**SELECTION**
☆ ☆ ☆ ☆

DETAILED ACTION
Notice of Pre-AIA or AIA Status
The present application, filed on or after March 16, 2013, is being examined under the first inventor to file provisions of the AIA .
Response to Arguments
Examiner acknowledges receipt of amendment/arguments filed 10/27/2025. The arguments set forth are addressed herein below. Claims 1-20 remain pending, no Claims have been newly added, and no Claims have been currently canceled. No new matter appears to have been entered.
Claim Rejections - 35 USC § 101
35 U.S.C. 101 reads as follows:
Whoever invents or discovers any new and useful process, machine, manufacture, or composition of matter, or any new and useful improvement thereof, may obtain a patent therefor, subject to the conditions and requirements of this title.
Claims 1-20 are rejected under 35 U.S.C. 101 because the claimed invention is directed to an abstract idea without significantly more.
Claims 1-20 is/are directed towards a statutory category they are directed to either a process, machine, manufacture, or composition of matter (Step 1, Yes).

☆ ☆ ☆ ☆

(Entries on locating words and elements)
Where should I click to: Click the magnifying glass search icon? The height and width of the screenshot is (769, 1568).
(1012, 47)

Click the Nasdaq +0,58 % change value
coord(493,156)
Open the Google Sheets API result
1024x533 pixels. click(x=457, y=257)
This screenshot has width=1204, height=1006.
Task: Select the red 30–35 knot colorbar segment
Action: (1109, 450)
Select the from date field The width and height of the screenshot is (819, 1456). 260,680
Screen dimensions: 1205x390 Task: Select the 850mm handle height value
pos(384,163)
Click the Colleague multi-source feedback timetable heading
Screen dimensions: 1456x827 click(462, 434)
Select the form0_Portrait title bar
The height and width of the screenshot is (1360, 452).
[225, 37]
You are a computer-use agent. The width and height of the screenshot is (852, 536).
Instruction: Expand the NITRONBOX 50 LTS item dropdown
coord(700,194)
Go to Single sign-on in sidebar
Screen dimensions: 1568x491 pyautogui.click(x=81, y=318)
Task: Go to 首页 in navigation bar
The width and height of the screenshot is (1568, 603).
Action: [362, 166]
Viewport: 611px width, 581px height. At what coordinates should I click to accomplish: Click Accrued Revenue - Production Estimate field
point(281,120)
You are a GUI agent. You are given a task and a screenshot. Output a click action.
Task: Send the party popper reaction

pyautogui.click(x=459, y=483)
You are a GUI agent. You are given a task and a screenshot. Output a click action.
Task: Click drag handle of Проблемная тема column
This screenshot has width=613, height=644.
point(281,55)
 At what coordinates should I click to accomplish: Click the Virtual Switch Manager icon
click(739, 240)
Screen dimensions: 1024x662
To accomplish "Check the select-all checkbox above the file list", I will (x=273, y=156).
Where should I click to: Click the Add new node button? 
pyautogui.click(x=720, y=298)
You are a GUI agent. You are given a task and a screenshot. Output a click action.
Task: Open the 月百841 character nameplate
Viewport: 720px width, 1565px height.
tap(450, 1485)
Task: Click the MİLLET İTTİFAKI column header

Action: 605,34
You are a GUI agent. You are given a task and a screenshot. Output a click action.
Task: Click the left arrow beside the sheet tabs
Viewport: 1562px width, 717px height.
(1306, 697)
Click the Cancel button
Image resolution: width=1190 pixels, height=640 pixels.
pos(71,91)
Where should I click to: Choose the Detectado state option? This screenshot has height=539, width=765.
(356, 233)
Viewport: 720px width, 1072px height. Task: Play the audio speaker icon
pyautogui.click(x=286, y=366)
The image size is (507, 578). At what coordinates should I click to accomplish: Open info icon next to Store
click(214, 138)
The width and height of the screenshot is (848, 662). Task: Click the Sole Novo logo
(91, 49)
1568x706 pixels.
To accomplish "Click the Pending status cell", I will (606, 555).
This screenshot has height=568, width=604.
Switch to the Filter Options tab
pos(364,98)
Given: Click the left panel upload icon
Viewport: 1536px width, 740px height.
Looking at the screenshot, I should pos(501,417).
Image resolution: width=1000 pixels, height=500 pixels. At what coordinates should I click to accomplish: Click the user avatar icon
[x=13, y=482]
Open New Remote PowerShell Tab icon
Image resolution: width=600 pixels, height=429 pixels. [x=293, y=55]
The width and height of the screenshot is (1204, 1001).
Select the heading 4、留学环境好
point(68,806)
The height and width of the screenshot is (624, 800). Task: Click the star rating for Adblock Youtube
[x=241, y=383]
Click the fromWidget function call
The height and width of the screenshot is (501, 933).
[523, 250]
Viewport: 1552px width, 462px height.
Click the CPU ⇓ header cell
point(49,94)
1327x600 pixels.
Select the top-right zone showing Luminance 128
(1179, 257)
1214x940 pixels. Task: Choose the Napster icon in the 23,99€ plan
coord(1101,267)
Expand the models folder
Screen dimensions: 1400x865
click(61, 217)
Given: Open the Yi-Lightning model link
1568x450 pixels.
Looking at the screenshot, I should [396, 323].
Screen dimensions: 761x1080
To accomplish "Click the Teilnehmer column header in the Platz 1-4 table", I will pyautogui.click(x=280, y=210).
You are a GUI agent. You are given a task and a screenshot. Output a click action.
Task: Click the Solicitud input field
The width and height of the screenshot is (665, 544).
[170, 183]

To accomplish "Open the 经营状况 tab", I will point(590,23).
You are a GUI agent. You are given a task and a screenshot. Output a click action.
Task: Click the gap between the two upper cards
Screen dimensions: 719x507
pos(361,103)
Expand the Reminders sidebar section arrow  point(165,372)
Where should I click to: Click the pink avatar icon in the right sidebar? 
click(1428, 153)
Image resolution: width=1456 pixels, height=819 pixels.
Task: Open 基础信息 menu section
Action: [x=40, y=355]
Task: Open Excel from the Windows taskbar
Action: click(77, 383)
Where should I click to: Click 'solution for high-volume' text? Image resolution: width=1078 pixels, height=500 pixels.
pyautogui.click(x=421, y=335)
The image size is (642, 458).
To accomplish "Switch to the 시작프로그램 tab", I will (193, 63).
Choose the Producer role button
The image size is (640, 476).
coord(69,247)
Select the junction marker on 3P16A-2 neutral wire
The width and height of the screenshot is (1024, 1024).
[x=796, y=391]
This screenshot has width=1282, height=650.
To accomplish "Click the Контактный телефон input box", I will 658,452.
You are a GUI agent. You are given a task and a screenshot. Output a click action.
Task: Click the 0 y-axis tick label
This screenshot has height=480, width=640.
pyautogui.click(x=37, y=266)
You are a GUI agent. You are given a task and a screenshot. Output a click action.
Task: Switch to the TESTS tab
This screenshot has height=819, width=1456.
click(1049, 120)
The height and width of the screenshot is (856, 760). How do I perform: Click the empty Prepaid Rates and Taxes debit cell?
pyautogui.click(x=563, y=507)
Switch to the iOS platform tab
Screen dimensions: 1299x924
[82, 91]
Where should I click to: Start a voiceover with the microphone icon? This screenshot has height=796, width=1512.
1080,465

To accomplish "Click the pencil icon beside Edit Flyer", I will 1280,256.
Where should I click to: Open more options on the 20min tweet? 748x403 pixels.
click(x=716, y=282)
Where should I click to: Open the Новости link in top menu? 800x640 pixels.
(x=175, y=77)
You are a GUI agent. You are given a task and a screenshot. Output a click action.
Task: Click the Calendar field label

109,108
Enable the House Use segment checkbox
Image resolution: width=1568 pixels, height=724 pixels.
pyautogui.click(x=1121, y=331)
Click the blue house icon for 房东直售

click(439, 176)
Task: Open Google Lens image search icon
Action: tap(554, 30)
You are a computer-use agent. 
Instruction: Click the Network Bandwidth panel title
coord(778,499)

☆ ☆ ☆ ☆

**PARTS OF THE EXERCISE**
**A.** Can you copy, word for word, the part of the office action that opens with the words containing "Response to Arguments" and closes with "(Step 1, Yes)."?
**B.** Can you quote the listing exactly, from its first line through the line containing "pos(384,163)", with both of those lines included?

**RESULTS OF THE EXERCISE**
**A.**
Response to Arguments
Examiner acknowledges receipt of amendment/arguments filed 10/27/2025. The arguments set forth are addressed herein below. Claims 1-20 remain pending, no Claims have been newly added, and no Claims have been currently canceled. No new matter appears to have been entered.
Claim Rejections - 35 USC § 101
35 U.S.C. 101 reads as follows:
Whoever invents or discovers any new and useful process, machine, manufacture, or composition of matter, or any new and useful improvement thereof, may obtain a patent therefor, subject to the conditions and requirements of this title.
Claims 1-20 are rejected under 35 U.S.C. 101 because the claimed invention is directed to an abstract idea without significantly more.
Claims 1-20 is/are directed towards a statutory category they are directed to either a process, machine, manufacture, or composition of matter (Step 1, Yes).

**B.**
Where should I click to: Click the magnifying glass search icon? The height and width of the screenshot is (769, 1568).
(1012, 47)

Click the Nasdaq +0,58 % change value
coord(493,156)
Open the Google Sheets API result
1024x533 pixels. click(x=457, y=257)
This screenshot has width=1204, height=1006.
Task: Select the red 30–35 knot colorbar segment
Action: (1109, 450)
Select the from date field The width and height of the screenshot is (819, 1456). 260,680
Screen dimensions: 1205x390 Task: Select the 850mm handle height value
pos(384,163)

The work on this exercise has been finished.